The Action of AT1 Receptor Blocker on Cardiac Myocyte Hypertrophy

The new angiotensin II (Ang II) receptor subtype blocker (AT1 receptor blocker) has been clinically used as an antihypertensive agent. However the actions of AT1 receptor blocker on myocyte hypertrophy in neonatal spontaneous hypertensive rat (SHRIzm) and WKYIzm are not fully understood. The purposes of this study were to investigate the differences in Ang II-induced myocyte hypertrophy between SHR and WKY, and which action of AT1 or AT2 receptor blocker is related to it's induction.Cardiac myocytes were prepared from the heart of neonatal SHR and WKY, and cultured in serum-free medium for 10 days. From the 2nd day of culture, Ang II was added to the culture medium. AT1 (CV-11974) or AT2 (PD-123319) receptor blocker, L type calcium channel blocker (nisoldipine), calmoduline antagonist (W-7), and protein kinase C (PKC) inhibitor (staurosporine) were added to the culture medium containing Ang II (10-8M). To assess cellular growth, cells were monitored with a video camera, and the area of the myocyte was measured using the video-micrometer system (VM-30, Olympus Co., Ltd.).
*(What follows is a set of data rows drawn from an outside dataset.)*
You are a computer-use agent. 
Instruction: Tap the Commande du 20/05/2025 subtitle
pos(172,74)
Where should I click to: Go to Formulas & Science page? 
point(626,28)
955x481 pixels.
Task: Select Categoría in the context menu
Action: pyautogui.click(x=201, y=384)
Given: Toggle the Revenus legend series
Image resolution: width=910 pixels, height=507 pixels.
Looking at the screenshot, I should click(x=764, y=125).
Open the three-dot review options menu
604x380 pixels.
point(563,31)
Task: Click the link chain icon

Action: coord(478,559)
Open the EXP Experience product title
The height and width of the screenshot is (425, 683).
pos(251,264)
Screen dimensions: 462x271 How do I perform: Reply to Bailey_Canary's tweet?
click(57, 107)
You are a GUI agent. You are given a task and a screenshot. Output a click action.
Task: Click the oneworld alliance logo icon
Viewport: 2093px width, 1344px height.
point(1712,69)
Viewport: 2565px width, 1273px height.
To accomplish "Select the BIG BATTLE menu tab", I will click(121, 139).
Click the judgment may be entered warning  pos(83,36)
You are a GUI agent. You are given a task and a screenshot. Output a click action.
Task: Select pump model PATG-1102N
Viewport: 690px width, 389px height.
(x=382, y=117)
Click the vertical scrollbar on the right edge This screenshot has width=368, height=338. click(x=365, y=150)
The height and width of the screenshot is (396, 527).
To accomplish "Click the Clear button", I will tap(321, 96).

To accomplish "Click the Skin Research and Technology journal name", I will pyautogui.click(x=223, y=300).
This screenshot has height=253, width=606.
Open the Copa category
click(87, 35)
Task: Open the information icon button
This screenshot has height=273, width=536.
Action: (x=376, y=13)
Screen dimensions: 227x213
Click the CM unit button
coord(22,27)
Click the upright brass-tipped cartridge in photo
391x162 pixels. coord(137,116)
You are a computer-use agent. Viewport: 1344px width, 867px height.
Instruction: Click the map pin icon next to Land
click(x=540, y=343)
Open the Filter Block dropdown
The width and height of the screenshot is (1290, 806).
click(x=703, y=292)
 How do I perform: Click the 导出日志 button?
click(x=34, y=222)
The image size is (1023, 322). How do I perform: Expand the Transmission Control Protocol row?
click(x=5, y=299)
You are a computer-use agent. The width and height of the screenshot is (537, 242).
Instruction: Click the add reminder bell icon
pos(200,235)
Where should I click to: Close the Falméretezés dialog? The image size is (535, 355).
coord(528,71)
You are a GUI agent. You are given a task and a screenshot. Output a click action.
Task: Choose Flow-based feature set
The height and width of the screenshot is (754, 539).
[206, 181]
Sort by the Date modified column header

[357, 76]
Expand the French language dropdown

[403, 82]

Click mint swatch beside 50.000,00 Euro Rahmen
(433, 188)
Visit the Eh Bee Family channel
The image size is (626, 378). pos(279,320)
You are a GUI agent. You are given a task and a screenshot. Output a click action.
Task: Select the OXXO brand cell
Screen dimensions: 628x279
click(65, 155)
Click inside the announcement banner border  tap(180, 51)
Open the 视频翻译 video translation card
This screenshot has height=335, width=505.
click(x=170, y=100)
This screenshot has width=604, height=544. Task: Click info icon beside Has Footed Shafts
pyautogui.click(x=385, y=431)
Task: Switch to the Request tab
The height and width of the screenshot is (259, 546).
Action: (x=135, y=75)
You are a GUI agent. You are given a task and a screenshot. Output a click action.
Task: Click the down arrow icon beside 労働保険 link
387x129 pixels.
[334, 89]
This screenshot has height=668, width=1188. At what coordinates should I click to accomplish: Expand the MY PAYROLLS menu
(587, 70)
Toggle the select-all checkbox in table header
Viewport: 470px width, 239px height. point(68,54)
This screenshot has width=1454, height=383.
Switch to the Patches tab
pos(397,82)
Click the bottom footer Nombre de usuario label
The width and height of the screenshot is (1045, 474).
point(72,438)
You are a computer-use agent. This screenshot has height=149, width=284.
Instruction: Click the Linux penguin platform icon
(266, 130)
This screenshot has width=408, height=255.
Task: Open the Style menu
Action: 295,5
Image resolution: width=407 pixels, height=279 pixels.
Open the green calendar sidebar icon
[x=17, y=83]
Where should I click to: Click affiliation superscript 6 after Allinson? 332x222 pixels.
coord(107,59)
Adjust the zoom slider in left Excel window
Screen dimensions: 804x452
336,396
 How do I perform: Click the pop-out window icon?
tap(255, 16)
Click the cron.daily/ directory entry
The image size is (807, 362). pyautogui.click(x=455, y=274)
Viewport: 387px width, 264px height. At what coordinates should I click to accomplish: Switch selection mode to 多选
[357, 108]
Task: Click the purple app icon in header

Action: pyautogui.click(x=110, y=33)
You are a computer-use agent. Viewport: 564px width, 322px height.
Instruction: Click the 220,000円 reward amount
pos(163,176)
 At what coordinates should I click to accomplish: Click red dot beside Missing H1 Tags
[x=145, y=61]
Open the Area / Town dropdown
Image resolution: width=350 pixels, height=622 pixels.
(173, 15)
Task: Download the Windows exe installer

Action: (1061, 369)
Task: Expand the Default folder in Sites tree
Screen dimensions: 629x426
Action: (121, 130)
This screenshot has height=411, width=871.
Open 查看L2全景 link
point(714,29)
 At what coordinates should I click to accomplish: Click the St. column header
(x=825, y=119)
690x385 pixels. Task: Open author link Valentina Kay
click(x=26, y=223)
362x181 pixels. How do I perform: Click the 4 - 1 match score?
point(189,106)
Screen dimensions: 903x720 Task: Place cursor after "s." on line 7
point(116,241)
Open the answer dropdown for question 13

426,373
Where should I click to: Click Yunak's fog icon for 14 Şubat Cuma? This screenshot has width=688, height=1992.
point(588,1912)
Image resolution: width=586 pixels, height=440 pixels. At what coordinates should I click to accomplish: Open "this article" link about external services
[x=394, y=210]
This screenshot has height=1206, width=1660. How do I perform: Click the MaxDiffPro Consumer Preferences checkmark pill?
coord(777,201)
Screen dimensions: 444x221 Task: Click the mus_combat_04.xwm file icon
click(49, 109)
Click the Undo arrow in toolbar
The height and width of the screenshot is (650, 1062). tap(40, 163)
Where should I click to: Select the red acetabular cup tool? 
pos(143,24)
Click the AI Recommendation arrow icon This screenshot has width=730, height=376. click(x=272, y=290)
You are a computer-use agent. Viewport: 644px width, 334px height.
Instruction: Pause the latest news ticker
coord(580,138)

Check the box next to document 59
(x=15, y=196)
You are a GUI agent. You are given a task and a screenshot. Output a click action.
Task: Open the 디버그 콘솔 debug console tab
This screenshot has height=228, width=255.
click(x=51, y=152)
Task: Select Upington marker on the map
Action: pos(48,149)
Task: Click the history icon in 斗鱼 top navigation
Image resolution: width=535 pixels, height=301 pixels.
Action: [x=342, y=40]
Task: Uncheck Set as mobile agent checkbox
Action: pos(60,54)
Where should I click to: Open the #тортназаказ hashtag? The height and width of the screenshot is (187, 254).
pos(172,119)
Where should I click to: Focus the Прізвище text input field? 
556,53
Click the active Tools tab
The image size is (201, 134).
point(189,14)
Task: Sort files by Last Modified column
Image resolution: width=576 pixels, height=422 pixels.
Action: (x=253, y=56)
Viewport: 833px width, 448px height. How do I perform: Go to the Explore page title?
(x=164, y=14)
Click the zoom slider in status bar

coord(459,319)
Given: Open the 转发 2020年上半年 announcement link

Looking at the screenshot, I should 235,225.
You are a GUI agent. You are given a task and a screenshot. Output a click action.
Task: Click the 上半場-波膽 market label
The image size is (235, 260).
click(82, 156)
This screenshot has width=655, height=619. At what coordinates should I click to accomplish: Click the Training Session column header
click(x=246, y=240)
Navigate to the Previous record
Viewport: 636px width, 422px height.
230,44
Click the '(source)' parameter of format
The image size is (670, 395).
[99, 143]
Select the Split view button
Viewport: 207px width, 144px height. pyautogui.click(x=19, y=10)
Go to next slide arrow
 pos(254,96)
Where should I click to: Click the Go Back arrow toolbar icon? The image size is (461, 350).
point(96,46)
BrdU uptake to DNA and colorimetric assay (MTT) for mitochondria were analyzed by ELISA reader.The results were as follows: 1) The areas of myocyte under Ang II were greater in SHR (4172 μm2) than WKY (2270 μm2). 2) Both BrdU uptake and the activity of dehydrogenase (MTT assay) were increased in SHR compared to WKY. 3) Staurosporine, CV-11974 and nisoldipine significantly suppressed the Ang II-induced hypertrophy, whereas W-7 and PD-123319 failed to suppress it.In conclusion, the cellular signals of Ang II -induced hypertrophy were upregulated. Also DNA synthesis and the activity of the hypertrophied cells were augmented in SHR, compared to WKY. These signals are transduced into the cell chiefly through AT1 receptor. The effect of AT2 receptor does not neccessarily counteract cellular growth through the AT1 receptor. PKC-dependent, rather than calcium-dependent signals seem to be critical in Ang II-induced cellular growth in SHR.